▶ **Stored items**
----------------------------------------
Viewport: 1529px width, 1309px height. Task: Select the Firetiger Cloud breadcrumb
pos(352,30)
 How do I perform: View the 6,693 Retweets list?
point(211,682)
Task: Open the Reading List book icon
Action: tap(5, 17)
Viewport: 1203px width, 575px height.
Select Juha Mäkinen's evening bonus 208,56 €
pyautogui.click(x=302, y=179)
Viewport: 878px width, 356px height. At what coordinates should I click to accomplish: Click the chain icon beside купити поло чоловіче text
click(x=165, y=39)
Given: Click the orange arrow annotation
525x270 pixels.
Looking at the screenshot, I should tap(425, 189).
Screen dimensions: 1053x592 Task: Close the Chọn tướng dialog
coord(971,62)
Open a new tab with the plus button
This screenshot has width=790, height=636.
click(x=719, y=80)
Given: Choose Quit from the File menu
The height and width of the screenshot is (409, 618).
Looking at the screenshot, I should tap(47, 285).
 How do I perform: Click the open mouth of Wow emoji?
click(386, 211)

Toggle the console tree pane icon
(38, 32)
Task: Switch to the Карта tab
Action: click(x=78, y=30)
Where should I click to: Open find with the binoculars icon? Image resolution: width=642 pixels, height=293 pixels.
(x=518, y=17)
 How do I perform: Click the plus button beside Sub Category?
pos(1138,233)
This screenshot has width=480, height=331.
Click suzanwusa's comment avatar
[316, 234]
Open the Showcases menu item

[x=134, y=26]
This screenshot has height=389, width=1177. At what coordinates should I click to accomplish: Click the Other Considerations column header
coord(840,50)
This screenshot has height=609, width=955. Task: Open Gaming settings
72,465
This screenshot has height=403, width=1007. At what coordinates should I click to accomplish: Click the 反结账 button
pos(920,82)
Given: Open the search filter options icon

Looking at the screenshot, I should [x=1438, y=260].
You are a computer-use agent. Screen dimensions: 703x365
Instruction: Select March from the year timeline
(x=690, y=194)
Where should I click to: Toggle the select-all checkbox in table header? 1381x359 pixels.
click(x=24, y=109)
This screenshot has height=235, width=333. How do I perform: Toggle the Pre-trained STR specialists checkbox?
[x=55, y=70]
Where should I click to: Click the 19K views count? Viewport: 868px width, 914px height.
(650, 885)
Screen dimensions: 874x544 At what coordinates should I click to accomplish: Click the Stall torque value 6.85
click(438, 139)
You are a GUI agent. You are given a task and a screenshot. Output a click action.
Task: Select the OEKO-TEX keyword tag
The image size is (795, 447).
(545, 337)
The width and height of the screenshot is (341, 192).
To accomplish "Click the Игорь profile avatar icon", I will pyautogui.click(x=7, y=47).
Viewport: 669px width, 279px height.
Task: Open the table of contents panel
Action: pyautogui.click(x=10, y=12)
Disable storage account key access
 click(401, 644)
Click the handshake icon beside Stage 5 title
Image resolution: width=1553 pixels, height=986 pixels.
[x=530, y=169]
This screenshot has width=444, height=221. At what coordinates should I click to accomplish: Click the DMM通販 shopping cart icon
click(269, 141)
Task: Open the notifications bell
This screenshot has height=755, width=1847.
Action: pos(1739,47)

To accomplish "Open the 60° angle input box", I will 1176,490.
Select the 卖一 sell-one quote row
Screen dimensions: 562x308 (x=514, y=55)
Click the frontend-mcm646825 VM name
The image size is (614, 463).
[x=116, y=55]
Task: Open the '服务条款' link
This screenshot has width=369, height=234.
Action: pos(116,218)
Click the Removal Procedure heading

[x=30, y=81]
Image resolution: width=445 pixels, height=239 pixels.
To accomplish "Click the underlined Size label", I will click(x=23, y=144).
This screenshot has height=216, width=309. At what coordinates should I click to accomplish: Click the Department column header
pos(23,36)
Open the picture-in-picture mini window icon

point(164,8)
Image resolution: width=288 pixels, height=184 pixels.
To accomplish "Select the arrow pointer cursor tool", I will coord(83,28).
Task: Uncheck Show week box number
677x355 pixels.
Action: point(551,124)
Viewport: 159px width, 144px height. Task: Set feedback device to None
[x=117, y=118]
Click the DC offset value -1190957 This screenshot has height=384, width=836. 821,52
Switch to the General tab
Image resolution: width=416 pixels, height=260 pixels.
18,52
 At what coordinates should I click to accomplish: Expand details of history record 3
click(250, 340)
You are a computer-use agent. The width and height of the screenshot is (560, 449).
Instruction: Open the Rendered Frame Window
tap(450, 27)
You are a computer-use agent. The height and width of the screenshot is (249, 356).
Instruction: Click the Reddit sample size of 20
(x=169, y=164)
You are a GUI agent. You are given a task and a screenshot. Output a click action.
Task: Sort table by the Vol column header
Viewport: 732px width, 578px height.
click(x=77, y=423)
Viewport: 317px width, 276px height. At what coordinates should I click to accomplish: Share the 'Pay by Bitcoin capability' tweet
----------------------------------------
The answer must restate all of the entries exactly.

▶ **WRITTEN SOLUTION**
Viewport: 1529px width, 1309px height. Task: Select the Firetiger Cloud breadcrumb
pos(352,30)
 How do I perform: View the 6,693 Retweets list?
point(211,682)
Task: Open the Reading List book icon
Action: tap(5, 17)
Viewport: 1203px width, 575px height.
Select Juha Mäkinen's evening bonus 208,56 €
pyautogui.click(x=302, y=179)
Viewport: 878px width, 356px height. At what coordinates should I click to accomplish: Click the chain icon beside купити поло чоловіче text
click(x=165, y=39)
Given: Click the orange arrow annotation
525x270 pixels.
Looking at the screenshot, I should tap(425, 189).
Screen dimensions: 1053x592 Task: Close the Chọn tướng dialog
coord(971,62)
Open a new tab with the plus button
This screenshot has width=790, height=636.
click(x=719, y=80)
Given: Choose Quit from the File menu
The height and width of the screenshot is (409, 618).
Looking at the screenshot, I should tap(47, 285).
 How do I perform: Click the open mouth of Wow emoji?
click(386, 211)

Toggle the console tree pane icon
(38, 32)
Task: Switch to the Карта tab
Action: click(x=78, y=30)
Where should I click to: Open find with the binoculars icon? Image resolution: width=642 pixels, height=293 pixels.
(x=518, y=17)
 How do I perform: Click the plus button beside Sub Category?
pos(1138,233)
This screenshot has width=480, height=331.
Click suzanwusa's comment avatar
[316, 234]
Open the Showcases menu item

[x=134, y=26]
This screenshot has height=389, width=1177. At what coordinates should I click to accomplish: Click the Other Considerations column header
coord(840,50)
This screenshot has height=609, width=955. Task: Open Gaming settings
72,465
This screenshot has height=403, width=1007. At what coordinates should I click to accomplish: Click the 反结账 button
pos(920,82)
Given: Open the search filter options icon

Looking at the screenshot, I should [x=1438, y=260].
You are a computer-use agent. Screen dimensions: 703x365
Instruction: Select March from the year timeline
(x=690, y=194)
Where should I click to: Toggle the select-all checkbox in table header? 1381x359 pixels.
click(x=24, y=109)
This screenshot has height=235, width=333. How do I perform: Toggle the Pre-trained STR specialists checkbox?
[x=55, y=70]
Where should I click to: Click the 19K views count? Viewport: 868px width, 914px height.
(650, 885)
Screen dimensions: 874x544 At what coordinates should I click to accomplish: Click the Stall torque value 6.85
click(438, 139)
You are a GUI agent. You are given a task and a screenshot. Output a click action.
Task: Select the OEKO-TEX keyword tag
The image size is (795, 447).
(545, 337)
The width and height of the screenshot is (341, 192).
To accomplish "Click the Игорь profile avatar icon", I will pyautogui.click(x=7, y=47).
Viewport: 669px width, 279px height.
Task: Open the table of contents panel
Action: pyautogui.click(x=10, y=12)
Disable storage account key access
 click(401, 644)
Click the handshake icon beside Stage 5 title
Image resolution: width=1553 pixels, height=986 pixels.
[x=530, y=169]
This screenshot has width=444, height=221. At what coordinates should I click to accomplish: Click the DMM通販 shopping cart icon
click(269, 141)
Task: Open the notifications bell
This screenshot has height=755, width=1847.
Action: pos(1739,47)

To accomplish "Open the 60° angle input box", I will 1176,490.
Select the 卖一 sell-one quote row
Screen dimensions: 562x308 (x=514, y=55)
Click the frontend-mcm646825 VM name
The image size is (614, 463).
[x=116, y=55]
Task: Open the '服务条款' link
This screenshot has width=369, height=234.
Action: pos(116,218)
Click the Removal Procedure heading

[x=30, y=81]
Image resolution: width=445 pixels, height=239 pixels.
To accomplish "Click the underlined Size label", I will click(x=23, y=144).
This screenshot has height=216, width=309. At what coordinates should I click to accomplish: Click the Department column header
pos(23,36)
Open the picture-in-picture mini window icon

point(164,8)
Image resolution: width=288 pixels, height=184 pixels.
To accomplish "Select the arrow pointer cursor tool", I will coord(83,28).
Task: Uncheck Show week box number
677x355 pixels.
Action: point(551,124)
Viewport: 159px width, 144px height. Task: Set feedback device to None
[x=117, y=118]
Click the DC offset value -1190957 This screenshot has height=384, width=836. 821,52
Switch to the General tab
Image resolution: width=416 pixels, height=260 pixels.
18,52
 At what coordinates should I click to accomplish: Expand details of history record 3
click(250, 340)
You are a computer-use agent. The width and height of the screenshot is (560, 449).
Instruction: Open the Rendered Frame Window
tap(450, 27)
You are a computer-use agent. The height and width of the screenshot is (249, 356).
Instruction: Click the Reddit sample size of 20
(x=169, y=164)
You are a GUI agent. You are given a task and a screenshot. Output a click action.
Task: Sort table by the Vol column header
Viewport: 732px width, 578px height.
click(x=77, y=423)
Viewport: 317px width, 276px height. At what coordinates should I click to accomplish: Share the 'Pay by Bitcoin capability' tweet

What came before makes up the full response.